## What to do
Reproduce the lines from the beginning of the text through the line containing "Action: click(60, 816)", inclusive, substituting "hyperlink" for every occurrence of "link" and leaving everything else unchanged.

○ ○ ○ ○ ○

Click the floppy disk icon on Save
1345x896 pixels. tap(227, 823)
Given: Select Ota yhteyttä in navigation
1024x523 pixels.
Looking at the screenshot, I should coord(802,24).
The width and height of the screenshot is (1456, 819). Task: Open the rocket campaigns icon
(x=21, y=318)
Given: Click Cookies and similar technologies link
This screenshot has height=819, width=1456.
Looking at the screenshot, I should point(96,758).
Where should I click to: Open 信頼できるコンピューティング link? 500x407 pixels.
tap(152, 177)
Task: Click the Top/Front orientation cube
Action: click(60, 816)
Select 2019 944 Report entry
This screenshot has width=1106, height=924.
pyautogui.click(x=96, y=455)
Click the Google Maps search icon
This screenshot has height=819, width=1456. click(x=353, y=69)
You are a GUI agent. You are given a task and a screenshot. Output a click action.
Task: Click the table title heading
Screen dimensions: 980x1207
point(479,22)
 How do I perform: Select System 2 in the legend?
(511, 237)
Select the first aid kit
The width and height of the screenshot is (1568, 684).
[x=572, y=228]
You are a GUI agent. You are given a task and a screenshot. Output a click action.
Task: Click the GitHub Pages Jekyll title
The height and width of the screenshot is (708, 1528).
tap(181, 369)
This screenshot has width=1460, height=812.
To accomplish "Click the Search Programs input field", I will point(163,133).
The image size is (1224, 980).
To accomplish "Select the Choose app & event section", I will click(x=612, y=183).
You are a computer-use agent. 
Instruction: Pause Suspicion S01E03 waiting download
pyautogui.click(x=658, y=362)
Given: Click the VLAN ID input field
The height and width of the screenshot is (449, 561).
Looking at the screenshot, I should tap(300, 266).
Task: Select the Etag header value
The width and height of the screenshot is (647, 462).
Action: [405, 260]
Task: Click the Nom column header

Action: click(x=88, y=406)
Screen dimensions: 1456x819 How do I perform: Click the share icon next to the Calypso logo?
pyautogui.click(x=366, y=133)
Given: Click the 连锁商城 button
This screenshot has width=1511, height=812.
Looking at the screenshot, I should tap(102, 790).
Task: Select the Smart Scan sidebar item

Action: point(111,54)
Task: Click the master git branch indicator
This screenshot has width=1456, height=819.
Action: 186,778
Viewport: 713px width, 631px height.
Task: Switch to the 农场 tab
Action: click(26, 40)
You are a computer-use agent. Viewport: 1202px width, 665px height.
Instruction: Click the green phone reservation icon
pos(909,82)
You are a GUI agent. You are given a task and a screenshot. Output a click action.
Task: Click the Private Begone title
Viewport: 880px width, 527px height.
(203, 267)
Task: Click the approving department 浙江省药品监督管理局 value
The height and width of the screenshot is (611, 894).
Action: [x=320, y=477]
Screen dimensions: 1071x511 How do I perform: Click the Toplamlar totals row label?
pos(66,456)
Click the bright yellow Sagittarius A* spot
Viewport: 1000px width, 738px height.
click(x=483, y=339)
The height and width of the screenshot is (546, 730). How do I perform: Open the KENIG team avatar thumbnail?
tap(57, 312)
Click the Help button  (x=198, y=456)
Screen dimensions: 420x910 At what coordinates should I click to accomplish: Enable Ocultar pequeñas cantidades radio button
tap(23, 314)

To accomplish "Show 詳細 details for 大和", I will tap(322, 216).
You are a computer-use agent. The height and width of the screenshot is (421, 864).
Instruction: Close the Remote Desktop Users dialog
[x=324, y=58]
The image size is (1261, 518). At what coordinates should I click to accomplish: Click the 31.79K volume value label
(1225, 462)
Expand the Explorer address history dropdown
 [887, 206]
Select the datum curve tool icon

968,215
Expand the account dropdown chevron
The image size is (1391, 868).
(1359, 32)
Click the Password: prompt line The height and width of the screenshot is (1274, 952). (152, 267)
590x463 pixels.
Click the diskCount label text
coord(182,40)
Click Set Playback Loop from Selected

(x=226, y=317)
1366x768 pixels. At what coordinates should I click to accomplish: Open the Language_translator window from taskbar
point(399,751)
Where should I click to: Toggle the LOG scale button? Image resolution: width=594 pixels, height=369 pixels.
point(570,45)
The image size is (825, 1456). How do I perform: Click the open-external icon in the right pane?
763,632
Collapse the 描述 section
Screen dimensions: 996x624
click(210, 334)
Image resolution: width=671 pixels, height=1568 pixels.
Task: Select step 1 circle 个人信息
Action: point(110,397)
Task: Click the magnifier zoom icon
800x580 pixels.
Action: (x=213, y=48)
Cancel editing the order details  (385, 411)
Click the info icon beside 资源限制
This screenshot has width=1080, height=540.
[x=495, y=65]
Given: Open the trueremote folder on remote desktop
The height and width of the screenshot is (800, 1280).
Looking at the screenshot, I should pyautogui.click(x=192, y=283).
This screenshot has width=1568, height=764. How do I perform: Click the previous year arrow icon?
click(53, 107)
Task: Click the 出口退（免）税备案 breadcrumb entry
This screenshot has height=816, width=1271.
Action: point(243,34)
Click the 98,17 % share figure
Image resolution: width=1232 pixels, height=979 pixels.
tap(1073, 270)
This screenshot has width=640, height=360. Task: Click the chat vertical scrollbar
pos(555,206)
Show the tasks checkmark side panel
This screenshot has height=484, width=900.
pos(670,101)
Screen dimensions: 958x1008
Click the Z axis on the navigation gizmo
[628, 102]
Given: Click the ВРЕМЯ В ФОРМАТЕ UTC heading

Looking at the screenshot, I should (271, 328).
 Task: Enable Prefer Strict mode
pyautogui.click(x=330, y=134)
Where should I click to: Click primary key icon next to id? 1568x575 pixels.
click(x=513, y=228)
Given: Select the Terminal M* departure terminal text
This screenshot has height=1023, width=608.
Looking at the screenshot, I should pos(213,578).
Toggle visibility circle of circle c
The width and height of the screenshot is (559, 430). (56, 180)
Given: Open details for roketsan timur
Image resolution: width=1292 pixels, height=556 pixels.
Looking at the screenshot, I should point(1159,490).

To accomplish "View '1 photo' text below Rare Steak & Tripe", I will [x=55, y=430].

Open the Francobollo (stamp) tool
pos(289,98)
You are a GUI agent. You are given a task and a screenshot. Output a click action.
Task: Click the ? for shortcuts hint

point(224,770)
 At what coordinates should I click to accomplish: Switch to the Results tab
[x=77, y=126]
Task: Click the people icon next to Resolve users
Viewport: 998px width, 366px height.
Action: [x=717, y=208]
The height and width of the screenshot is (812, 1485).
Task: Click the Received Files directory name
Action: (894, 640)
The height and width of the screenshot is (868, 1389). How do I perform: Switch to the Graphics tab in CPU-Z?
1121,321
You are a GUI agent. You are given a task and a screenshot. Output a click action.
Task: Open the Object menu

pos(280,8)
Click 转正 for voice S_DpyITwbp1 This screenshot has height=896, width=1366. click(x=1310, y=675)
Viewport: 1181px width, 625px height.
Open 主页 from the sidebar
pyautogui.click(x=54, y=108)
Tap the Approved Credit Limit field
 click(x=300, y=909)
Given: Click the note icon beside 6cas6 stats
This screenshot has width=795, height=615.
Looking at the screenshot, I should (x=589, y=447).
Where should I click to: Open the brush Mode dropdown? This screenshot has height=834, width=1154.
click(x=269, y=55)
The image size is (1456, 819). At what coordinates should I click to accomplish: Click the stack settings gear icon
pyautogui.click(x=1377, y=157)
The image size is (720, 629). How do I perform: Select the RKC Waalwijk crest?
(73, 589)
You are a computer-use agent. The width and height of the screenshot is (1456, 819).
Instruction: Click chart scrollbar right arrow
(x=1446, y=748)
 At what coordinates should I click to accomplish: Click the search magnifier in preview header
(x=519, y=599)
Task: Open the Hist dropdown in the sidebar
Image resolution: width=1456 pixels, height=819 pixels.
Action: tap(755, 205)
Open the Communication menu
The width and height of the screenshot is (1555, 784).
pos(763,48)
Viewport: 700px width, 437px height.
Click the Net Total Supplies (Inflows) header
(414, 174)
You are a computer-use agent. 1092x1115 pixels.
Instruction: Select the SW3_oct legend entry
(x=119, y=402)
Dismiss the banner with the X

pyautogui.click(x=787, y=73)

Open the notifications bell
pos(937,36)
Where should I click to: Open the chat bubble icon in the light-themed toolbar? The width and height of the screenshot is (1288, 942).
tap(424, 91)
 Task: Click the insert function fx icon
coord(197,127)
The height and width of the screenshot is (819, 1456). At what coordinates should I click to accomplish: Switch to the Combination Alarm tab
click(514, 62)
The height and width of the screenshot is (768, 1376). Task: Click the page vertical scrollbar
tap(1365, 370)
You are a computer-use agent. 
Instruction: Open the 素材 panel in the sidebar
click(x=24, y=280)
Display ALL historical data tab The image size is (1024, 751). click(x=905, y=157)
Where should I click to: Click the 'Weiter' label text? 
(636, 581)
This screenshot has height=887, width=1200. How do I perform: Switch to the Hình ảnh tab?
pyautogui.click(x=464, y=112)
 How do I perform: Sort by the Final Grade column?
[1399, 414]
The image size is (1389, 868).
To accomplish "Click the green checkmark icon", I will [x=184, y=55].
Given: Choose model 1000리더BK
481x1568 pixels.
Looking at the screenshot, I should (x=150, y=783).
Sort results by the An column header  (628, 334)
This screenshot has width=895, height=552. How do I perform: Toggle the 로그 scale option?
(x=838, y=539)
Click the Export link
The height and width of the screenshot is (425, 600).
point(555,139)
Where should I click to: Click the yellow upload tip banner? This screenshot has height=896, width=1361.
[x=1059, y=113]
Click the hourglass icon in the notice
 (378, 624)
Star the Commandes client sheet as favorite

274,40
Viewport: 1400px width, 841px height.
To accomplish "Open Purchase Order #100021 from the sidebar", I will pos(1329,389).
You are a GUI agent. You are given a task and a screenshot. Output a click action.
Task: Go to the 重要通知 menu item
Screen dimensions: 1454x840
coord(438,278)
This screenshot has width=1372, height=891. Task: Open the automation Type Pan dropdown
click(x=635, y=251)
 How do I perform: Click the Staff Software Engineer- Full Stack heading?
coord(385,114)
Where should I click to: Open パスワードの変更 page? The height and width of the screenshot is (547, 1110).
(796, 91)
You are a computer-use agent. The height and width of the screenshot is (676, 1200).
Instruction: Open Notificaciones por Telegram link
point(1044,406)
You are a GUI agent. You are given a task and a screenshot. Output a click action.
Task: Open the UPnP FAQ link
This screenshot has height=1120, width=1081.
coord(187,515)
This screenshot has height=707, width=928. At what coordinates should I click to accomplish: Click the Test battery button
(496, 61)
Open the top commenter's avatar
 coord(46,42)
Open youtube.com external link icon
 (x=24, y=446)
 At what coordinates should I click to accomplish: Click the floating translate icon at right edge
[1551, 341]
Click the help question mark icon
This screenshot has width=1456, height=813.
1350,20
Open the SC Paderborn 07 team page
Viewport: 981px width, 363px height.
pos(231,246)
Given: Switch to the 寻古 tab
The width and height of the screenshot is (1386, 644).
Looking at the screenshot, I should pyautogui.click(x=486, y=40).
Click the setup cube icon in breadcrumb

○ ○ ○ ○ ○

## Response
Click the floppy disk icon on Save
1345x896 pixels. tap(227, 823)
Given: Select Ota yhteyttä in navigation
1024x523 pixels.
Looking at the screenshot, I should coord(802,24).
The width and height of the screenshot is (1456, 819). Task: Open the rocket campaigns icon
(x=21, y=318)
Given: Click Cookies and similar technologies hyperlink
This screenshot has height=819, width=1456.
Looking at the screenshot, I should point(96,758).
Where should I click to: Open 信頼できるコンピューティング hyperlink? 500x407 pixels.
tap(152, 177)
Task: Click the Top/Front orientation cube
Action: click(60, 816)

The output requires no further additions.